OBJECT: Imaging of myocardial infarct composition is essential to assess efficacy of emerging therapeutics. T (2)(*) mapping has the potential to image myocardial hemorrhage and fibrosis by virtue of its short T (2)(*). We aimed to quantify T (2)(*) in acute and chronic myocardial ischemia/reperfusion (I/R) injury in mice. MATERIALS AND METHODS: I/R-injury was induced in C57BL/6 mice (n = 9). Sham-operated mice (n = 8) served as controls. MRI was performed at baseline, and 1, 7 and 28 days after surgery.
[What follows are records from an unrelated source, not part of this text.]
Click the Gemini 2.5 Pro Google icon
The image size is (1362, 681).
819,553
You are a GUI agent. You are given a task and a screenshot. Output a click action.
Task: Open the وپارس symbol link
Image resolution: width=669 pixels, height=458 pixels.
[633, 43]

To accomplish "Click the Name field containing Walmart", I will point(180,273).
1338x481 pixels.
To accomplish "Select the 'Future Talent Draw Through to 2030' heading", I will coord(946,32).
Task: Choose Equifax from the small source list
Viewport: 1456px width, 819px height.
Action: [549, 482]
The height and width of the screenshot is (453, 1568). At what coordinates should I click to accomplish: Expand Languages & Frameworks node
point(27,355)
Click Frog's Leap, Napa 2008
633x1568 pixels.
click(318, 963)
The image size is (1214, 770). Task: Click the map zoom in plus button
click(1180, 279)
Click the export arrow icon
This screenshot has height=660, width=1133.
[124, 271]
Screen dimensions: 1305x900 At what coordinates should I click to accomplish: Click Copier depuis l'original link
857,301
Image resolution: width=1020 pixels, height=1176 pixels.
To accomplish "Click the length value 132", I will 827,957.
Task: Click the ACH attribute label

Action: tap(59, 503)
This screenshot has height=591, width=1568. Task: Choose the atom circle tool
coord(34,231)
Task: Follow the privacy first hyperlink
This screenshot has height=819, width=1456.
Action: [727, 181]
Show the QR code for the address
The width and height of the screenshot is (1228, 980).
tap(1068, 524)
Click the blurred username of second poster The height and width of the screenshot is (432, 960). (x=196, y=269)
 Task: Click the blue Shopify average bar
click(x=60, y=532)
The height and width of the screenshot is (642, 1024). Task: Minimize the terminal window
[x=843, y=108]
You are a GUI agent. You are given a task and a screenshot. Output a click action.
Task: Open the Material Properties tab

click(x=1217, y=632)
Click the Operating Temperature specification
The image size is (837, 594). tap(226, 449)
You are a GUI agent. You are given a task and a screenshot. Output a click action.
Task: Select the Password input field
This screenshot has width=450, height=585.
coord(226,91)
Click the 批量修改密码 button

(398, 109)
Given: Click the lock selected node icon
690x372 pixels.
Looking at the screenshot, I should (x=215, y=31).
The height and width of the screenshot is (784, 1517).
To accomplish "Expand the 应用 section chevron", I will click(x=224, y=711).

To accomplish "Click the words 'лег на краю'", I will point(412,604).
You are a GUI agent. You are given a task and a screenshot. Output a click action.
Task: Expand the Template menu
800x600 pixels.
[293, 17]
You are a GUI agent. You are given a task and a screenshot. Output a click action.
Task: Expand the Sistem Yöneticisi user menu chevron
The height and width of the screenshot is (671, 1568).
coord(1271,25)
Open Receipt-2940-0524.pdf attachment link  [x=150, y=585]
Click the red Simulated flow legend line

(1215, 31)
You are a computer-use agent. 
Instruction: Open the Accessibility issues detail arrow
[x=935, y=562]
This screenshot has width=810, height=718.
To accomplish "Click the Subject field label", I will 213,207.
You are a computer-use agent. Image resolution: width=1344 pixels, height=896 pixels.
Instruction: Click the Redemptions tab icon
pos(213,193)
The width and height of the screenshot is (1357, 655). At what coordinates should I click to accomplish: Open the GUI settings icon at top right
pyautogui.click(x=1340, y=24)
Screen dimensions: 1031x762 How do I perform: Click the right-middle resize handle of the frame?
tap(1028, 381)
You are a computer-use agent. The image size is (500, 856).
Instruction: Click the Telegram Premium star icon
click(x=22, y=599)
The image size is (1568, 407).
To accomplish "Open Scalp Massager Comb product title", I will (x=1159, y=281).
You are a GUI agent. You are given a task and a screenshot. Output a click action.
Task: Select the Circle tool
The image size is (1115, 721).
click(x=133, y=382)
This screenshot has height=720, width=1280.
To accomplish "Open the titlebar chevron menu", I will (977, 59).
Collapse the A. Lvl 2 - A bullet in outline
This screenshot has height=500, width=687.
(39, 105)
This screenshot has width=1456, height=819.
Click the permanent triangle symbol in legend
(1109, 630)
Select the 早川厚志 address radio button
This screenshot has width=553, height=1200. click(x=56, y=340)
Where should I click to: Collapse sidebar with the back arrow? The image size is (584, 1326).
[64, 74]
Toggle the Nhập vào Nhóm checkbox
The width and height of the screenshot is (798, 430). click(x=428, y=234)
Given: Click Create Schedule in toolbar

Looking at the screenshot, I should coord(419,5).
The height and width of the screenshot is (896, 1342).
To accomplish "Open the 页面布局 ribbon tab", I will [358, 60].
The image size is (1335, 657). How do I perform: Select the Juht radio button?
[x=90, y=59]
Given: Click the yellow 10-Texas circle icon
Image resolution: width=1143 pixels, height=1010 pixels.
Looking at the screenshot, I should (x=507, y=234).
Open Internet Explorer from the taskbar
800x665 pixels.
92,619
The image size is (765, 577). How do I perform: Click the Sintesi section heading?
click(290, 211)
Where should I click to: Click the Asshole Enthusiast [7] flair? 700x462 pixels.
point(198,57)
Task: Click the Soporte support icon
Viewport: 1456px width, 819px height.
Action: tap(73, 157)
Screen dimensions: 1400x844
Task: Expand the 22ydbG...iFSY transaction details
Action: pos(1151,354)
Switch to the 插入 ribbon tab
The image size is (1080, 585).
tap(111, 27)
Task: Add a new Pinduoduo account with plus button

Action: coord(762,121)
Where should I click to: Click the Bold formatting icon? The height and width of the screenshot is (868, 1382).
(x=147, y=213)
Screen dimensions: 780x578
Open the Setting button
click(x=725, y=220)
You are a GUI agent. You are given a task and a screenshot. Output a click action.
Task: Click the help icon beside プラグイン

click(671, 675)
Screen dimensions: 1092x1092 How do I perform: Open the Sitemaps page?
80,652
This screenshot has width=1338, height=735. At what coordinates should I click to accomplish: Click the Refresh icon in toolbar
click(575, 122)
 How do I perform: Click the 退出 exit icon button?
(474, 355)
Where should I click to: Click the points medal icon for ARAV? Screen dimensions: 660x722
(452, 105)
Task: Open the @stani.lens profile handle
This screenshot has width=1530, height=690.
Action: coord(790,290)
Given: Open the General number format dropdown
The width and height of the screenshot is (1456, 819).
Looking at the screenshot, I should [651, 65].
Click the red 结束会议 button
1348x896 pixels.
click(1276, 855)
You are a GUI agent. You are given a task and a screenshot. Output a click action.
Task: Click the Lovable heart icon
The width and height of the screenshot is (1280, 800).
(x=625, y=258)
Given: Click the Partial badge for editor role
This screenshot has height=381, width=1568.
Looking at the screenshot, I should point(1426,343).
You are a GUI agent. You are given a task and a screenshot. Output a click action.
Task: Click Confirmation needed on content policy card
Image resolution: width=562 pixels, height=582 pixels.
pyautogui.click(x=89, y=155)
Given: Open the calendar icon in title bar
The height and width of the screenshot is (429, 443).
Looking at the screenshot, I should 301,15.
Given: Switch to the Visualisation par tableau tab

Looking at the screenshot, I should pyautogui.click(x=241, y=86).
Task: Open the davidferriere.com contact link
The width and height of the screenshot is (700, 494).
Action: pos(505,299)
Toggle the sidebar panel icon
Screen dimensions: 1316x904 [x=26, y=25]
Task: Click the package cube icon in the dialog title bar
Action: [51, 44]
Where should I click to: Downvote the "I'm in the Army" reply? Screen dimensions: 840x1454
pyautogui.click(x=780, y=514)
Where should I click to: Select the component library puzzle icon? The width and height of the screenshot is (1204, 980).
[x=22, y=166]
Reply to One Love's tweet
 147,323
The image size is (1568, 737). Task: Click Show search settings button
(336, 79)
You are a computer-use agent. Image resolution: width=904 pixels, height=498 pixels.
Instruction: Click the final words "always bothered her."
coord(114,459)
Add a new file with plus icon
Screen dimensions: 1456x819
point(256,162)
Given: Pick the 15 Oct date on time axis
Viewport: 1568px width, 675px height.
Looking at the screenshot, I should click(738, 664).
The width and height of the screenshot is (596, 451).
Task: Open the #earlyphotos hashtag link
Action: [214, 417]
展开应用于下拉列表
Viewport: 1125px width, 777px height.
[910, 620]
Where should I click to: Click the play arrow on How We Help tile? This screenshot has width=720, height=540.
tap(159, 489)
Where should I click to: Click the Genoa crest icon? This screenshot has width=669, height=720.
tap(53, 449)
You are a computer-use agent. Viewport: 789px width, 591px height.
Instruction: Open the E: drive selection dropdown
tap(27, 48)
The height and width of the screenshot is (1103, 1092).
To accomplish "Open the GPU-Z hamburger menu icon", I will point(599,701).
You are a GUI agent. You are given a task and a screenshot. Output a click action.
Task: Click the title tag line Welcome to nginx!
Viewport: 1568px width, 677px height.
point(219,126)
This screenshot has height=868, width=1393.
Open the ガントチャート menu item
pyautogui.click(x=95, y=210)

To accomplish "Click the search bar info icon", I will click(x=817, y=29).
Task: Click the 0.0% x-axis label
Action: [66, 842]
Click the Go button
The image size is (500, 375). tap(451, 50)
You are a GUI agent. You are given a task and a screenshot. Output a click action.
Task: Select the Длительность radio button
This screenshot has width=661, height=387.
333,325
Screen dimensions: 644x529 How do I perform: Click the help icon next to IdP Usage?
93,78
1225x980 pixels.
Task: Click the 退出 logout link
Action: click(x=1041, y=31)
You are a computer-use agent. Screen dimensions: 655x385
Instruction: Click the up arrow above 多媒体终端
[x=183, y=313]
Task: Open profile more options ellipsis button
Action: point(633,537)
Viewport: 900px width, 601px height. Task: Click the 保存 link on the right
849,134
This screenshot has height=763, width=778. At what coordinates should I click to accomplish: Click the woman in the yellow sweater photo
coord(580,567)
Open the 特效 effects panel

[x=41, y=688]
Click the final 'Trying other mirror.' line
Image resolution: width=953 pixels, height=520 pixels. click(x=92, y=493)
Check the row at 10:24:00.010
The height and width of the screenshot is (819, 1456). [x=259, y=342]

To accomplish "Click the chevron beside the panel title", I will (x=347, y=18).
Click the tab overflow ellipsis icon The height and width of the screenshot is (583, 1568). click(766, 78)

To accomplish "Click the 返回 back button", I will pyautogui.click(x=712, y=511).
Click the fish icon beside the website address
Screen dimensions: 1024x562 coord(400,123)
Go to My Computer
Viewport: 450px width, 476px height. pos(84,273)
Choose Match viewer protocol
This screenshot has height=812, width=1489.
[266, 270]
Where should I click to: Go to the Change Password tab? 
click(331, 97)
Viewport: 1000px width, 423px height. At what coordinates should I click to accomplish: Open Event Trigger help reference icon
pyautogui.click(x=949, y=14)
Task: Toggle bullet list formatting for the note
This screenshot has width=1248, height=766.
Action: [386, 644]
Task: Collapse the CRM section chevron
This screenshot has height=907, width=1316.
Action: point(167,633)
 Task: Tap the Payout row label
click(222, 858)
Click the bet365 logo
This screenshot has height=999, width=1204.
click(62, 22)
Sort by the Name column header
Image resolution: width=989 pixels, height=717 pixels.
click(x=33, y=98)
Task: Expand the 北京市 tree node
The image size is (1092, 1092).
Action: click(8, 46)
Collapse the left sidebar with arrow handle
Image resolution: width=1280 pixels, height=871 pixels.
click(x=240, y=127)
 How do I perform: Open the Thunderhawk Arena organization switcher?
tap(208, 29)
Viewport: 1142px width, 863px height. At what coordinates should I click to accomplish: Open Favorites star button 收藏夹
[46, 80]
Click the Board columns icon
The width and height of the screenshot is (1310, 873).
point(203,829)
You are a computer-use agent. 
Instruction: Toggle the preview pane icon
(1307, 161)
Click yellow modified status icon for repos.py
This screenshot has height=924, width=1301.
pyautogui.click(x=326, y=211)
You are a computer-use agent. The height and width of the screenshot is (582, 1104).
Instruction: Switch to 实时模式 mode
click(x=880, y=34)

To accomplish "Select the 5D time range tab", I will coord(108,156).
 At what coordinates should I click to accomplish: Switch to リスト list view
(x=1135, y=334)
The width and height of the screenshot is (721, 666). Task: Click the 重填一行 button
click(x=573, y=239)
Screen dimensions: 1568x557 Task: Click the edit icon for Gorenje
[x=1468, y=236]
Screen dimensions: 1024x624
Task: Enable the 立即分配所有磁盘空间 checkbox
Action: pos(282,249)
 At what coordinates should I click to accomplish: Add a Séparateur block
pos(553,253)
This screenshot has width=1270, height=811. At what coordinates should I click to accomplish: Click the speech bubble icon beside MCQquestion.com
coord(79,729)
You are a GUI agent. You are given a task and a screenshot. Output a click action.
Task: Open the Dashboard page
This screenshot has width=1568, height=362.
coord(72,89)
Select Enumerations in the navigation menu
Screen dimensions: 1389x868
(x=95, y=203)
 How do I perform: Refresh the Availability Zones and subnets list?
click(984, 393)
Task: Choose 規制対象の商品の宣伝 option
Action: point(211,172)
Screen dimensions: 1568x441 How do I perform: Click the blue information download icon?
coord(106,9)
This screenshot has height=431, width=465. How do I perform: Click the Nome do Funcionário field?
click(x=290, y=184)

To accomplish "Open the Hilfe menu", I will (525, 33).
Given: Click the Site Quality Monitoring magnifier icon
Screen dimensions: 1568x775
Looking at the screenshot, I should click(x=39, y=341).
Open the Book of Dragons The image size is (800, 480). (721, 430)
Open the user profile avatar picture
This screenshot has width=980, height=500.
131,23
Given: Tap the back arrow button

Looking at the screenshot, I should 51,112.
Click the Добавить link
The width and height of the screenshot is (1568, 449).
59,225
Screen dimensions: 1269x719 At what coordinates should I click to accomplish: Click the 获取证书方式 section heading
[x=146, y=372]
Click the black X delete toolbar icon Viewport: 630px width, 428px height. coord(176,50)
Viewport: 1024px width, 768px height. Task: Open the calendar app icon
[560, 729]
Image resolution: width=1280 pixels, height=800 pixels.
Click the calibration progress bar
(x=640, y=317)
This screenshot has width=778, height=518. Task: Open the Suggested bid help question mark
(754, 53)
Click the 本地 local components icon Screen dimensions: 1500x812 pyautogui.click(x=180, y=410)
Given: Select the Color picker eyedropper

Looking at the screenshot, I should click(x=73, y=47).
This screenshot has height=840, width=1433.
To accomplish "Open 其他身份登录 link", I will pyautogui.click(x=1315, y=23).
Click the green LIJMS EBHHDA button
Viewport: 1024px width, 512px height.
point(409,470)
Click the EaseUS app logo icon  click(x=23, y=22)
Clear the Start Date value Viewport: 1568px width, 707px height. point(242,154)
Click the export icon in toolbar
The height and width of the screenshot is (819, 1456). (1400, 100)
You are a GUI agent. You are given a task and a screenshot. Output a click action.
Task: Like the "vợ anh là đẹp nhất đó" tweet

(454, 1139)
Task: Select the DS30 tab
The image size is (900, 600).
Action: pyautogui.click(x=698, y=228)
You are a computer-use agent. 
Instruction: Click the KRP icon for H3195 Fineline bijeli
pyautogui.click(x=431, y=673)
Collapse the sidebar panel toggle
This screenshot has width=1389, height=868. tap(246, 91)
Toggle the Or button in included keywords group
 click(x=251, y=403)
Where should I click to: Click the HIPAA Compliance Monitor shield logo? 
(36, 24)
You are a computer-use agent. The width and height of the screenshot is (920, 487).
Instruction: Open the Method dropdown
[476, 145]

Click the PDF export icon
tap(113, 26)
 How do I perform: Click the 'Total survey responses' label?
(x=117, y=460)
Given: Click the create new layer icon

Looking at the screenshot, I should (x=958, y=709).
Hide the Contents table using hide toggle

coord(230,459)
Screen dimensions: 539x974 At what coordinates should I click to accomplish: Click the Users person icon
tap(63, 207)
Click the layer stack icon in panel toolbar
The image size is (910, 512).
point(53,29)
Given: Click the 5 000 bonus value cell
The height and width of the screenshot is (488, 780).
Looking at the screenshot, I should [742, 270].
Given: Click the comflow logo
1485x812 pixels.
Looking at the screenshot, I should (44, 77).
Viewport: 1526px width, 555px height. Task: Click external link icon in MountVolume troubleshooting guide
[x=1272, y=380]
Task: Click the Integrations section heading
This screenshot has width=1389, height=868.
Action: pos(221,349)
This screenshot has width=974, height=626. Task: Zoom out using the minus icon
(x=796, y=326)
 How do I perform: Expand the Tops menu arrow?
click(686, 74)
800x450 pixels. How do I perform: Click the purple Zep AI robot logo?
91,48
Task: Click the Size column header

MRI at 9.4 T consisted of Cine, T (2)(*) mapping and late-gadolinium-enhancement (LGE). Mice (n = 6) were histologically assessed for hemorrhage and collagen in the fibrotic scar. RESULTS: Baseline T (2)(*) values were 17.1 ± 2.0 ms. At day 1, LGE displayed a homogeneous infarct enhancement. T (2)(*) in infarct (12.0 ± 1.1 ms) and remote myocardium (13.9 ± 0.8 ms) was lower than at baseline. On days 7 and 28, LGE was heterogeneous. T (2)(*) in the infarct decreased to 7.9 ± 0.7 and 6.4 ± 0.7 ms, whereas T (2)(*) values in the remote myocardium were 14.2 ± 1.1 and 15.6 ± 1.0 ms. Histology revealed deposition of iron and collagen in parallel with decreased T (2)(*). CONCLUSION: T (2)(*) values are dynamic during infarct development and decrease significantly during scar maturation. In the acute phase, T (2)(*) values in infarcted myocardium differ significantly from those in the chronic phase. T (2)(*) mapping was able to confirm the presence of a chronic infarction in cases where LGE was inconclusive. Hence, T (2)(*) may be used to discriminate between acute and chronic infarctions.